Ma è errato desumere da ciò che, pertanto, queste erogazioni
celino, per loro natura, un tornaconto occulto in termini di specifici benefici
economici. Infatti esse, comunque, generano un rilevante effetto d’immagine
vantaggioso. E, da ciò, i mecenati traggono un vantaggio economico
di carattere generale, in termini di reputazione e simpatia. Analogamente,
senza considerare l’importanza di questo effetto, non si spiegherebbero
le grandi erogazioni liberali a fondazioni benefiche, assistenziali, artistiche
e culturali e il mecenatismo sportivo.
Mi sembra evidente che il primo modello di finanziamento privato sia scarsamente
accettabile in un sistema politico “liberale” ad economia di
mercato, dove gli organismi sindacali, le cooperative, le associazioni religiose
dovrebbero essere indipendenti dai partiti e dove il finanziamento dei partiti
da parte di privati dovrebbe essere trasparente. Così come trasparenti
dovrebbero essere le attività lobbistiche. Ma, per loro natura, il
finanziamento di partito e il lobbismo che s’instaurano e rafforzano
tramite la simbiosi fra partiti ed organismi collaterali, con annesse “porte
girevoli”, per i dirigenti degli uni e degli altri, non sono trasparenti.

- Attività -
1 - Riporta senza alcuna modifica la parte del brano proposto che va da "Mi sembra evidente" giù fino a "non sono trasparenti." compreso.
2 - Indica se ciascuna affermazione concorda con il brano proposto, rispondendo sì o no e citando tra virgolette le parole del brano che lo stabiliscono. (a) Le erogazioni dei mecenati nascondono per loro natura un tornaconto occulto in termini di specifici benefici economici. (b) Le attività lobbistiche dovrebbero essere trasparenti. (c) Il primo modello di finanziamento privato è pienamente accettabile in un sistema politico liberale ad economia di mercato.
3 - Secondo il brano proposto, in quali termini i mecenati traggono un vantaggio economico di carattere generale?

- Dati forniti -
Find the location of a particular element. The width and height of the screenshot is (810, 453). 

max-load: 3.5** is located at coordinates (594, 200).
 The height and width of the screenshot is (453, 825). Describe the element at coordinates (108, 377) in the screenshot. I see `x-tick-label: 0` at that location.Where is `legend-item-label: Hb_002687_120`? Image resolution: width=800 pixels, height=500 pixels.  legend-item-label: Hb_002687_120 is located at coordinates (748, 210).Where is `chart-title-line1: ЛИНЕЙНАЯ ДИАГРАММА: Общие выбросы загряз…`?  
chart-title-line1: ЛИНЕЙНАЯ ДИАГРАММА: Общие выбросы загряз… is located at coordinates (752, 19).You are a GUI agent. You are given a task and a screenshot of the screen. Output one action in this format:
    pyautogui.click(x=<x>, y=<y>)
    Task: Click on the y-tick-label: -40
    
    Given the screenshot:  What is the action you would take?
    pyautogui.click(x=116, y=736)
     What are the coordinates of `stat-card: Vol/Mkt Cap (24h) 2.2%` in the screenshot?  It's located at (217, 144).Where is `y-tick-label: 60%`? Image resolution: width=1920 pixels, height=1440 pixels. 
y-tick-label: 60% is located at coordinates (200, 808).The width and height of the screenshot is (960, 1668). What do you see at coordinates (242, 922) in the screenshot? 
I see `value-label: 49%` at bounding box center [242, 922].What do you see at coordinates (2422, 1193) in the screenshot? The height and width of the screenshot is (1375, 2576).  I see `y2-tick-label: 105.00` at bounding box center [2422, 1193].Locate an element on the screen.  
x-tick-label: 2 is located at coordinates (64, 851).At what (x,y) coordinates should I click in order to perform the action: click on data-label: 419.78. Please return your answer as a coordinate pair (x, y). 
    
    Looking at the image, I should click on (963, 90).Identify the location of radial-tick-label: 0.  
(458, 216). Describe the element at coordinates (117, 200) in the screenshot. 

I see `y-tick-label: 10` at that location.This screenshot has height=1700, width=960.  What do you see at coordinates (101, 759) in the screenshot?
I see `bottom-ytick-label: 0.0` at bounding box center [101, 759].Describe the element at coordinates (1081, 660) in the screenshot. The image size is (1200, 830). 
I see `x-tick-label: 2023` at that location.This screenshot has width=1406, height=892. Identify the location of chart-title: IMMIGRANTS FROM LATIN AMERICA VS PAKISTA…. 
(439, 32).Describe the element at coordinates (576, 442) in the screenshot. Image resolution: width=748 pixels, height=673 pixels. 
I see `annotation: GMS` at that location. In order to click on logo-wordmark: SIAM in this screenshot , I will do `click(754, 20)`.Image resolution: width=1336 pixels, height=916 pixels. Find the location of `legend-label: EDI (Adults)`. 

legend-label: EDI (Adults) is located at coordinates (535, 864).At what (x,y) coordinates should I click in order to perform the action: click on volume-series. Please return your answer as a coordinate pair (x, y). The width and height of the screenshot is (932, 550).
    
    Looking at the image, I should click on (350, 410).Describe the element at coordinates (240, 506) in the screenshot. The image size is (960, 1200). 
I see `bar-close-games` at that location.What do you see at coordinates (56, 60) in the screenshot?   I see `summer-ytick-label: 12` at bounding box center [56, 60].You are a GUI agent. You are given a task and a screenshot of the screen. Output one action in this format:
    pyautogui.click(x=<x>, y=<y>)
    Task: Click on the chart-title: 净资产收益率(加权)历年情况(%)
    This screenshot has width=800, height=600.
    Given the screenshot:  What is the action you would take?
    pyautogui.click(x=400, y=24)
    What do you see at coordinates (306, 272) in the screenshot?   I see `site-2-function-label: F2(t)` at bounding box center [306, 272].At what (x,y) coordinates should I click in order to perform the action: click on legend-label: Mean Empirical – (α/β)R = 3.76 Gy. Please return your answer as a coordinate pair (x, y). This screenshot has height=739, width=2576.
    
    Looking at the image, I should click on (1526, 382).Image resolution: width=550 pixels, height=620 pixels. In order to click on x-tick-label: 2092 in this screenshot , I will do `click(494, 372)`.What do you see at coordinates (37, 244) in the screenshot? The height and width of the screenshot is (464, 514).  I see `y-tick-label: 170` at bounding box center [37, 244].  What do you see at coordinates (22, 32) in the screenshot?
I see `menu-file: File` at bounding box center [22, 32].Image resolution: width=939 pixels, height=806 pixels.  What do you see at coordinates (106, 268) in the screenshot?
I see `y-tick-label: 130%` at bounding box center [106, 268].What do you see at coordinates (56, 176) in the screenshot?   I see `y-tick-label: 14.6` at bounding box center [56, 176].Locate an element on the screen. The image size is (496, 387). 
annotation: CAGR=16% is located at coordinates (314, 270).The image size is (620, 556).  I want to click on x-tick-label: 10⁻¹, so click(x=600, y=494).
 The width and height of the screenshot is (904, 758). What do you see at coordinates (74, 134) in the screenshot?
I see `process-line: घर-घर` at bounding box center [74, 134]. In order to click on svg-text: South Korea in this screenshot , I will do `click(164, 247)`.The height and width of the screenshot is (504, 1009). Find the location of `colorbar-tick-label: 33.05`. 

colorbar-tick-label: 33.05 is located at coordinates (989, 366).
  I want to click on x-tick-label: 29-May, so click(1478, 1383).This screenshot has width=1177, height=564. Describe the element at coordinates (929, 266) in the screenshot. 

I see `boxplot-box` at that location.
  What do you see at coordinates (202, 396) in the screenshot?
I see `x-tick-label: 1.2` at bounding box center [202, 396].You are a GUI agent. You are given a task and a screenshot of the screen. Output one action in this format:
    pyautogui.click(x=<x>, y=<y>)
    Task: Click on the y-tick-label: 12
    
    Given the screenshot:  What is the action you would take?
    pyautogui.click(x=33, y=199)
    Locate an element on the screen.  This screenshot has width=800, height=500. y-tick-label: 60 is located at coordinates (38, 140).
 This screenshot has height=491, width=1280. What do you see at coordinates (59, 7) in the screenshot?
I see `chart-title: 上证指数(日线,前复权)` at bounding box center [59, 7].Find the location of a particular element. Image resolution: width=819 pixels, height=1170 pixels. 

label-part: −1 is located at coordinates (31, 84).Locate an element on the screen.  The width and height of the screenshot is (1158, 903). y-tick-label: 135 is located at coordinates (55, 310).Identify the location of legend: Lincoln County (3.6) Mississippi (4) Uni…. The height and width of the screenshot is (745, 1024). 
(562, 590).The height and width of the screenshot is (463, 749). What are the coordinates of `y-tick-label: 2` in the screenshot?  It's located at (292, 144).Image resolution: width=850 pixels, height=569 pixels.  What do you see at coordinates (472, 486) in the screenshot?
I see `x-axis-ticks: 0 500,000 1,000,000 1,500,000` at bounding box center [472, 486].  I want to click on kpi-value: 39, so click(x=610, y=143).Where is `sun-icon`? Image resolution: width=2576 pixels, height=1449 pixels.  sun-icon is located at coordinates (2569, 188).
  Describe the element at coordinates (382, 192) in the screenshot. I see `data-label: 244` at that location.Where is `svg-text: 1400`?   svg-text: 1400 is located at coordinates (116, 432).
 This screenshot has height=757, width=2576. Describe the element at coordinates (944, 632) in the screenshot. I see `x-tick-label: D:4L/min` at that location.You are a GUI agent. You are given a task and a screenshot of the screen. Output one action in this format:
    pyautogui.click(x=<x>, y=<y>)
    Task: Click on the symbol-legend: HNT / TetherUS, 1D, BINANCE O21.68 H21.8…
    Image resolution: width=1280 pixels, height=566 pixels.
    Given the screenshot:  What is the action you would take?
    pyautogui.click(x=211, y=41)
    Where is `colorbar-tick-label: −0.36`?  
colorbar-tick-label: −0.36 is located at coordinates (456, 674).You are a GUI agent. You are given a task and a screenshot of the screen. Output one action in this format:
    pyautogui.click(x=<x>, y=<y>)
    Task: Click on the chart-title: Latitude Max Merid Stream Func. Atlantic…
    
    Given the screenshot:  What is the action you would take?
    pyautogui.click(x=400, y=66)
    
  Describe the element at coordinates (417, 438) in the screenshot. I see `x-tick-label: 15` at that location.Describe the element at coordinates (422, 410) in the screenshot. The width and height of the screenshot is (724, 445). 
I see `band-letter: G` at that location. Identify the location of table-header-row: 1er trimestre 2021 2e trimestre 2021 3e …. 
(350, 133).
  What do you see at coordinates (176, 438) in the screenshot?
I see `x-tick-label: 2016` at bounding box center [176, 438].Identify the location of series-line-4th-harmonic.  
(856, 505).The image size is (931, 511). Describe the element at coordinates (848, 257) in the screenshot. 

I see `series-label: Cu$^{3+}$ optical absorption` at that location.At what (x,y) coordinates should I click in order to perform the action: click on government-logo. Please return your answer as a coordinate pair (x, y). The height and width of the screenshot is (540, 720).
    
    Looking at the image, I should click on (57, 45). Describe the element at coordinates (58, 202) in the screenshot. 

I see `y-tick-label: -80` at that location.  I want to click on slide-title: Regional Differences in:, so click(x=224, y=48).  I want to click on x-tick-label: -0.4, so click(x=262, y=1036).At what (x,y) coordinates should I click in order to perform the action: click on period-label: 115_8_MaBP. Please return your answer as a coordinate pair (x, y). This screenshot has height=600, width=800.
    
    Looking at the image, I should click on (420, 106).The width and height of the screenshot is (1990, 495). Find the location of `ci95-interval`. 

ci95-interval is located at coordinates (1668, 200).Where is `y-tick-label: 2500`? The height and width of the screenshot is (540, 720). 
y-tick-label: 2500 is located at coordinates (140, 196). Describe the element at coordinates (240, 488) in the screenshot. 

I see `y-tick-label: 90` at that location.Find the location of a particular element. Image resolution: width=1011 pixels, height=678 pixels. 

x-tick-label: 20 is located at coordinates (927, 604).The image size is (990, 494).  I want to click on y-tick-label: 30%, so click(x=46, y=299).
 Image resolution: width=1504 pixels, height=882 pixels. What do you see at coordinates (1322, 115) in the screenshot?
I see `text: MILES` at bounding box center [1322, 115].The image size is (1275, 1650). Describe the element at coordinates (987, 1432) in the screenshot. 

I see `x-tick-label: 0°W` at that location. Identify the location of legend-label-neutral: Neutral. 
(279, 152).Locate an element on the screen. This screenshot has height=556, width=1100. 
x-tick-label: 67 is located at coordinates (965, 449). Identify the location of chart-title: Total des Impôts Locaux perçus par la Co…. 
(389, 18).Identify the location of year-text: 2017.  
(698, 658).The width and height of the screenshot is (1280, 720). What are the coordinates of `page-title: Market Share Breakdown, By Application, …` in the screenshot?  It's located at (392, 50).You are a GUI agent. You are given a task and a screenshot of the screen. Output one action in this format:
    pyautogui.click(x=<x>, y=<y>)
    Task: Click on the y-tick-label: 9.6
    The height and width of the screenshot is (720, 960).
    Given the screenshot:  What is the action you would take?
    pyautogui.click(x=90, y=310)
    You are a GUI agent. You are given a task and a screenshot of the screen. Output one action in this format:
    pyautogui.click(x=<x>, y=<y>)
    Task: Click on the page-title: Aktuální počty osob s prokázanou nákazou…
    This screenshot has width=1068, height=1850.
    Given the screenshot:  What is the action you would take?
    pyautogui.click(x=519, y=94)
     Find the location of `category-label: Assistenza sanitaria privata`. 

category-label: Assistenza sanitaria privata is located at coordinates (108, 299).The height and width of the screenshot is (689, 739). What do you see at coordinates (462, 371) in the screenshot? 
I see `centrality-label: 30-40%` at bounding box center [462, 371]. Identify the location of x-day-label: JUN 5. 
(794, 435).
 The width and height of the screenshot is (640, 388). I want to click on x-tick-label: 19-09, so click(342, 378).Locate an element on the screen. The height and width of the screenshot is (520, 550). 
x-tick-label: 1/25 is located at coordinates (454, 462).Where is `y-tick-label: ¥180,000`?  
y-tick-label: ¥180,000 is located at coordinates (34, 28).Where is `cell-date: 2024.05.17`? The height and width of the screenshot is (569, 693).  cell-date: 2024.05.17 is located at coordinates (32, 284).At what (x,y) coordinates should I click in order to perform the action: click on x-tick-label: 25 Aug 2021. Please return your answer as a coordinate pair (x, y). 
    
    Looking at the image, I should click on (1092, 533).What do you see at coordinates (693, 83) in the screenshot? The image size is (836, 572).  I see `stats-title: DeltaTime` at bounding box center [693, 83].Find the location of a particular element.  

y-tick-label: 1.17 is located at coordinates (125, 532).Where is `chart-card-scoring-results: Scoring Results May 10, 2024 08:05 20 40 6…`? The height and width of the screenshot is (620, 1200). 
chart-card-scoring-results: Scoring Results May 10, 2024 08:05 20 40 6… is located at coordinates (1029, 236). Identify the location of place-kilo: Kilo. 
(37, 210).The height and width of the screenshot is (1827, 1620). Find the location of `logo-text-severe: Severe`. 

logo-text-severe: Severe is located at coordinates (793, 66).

- Soluzioni per attività -
1 -
Mi sembra evidente che il primo modello di finanziamento privato sia scarsamente
accettabile in un sistema politico “liberale” ad economia di
mercato, dove gli organismi sindacali, le cooperative, le associazioni religiose
dovrebbero essere indipendenti dai partiti e dove il finanziamento dei partiti
da parte di privati dovrebbe essere trasparente. Così come trasparenti
dovrebbero essere le attività lobbistiche. Ma, per loro natura, il
finanziamento di partito e il lobbismo che s’instaurano e rafforzano
tramite la simbiosi fra partiti ed organismi collaterali, con annesse “porte
girevoli”, per i dirigenti degli uni e degli altri, non sono trasparenti.

2 -
(a) No: "è errato desumere da ciò che, pertanto, queste erogazioni celino, per loro natura, un tornaconto occulto in termini di specifici benefici economici".
(b) Sì: "Così come trasparenti dovrebbero essere le attività lobbistiche."
(c) No: "il primo modello di finanziamento privato sia scarsamente accettabile in un sistema politico “liberale” ad economia di mercato".

3 - In termini di reputazione e simpatia.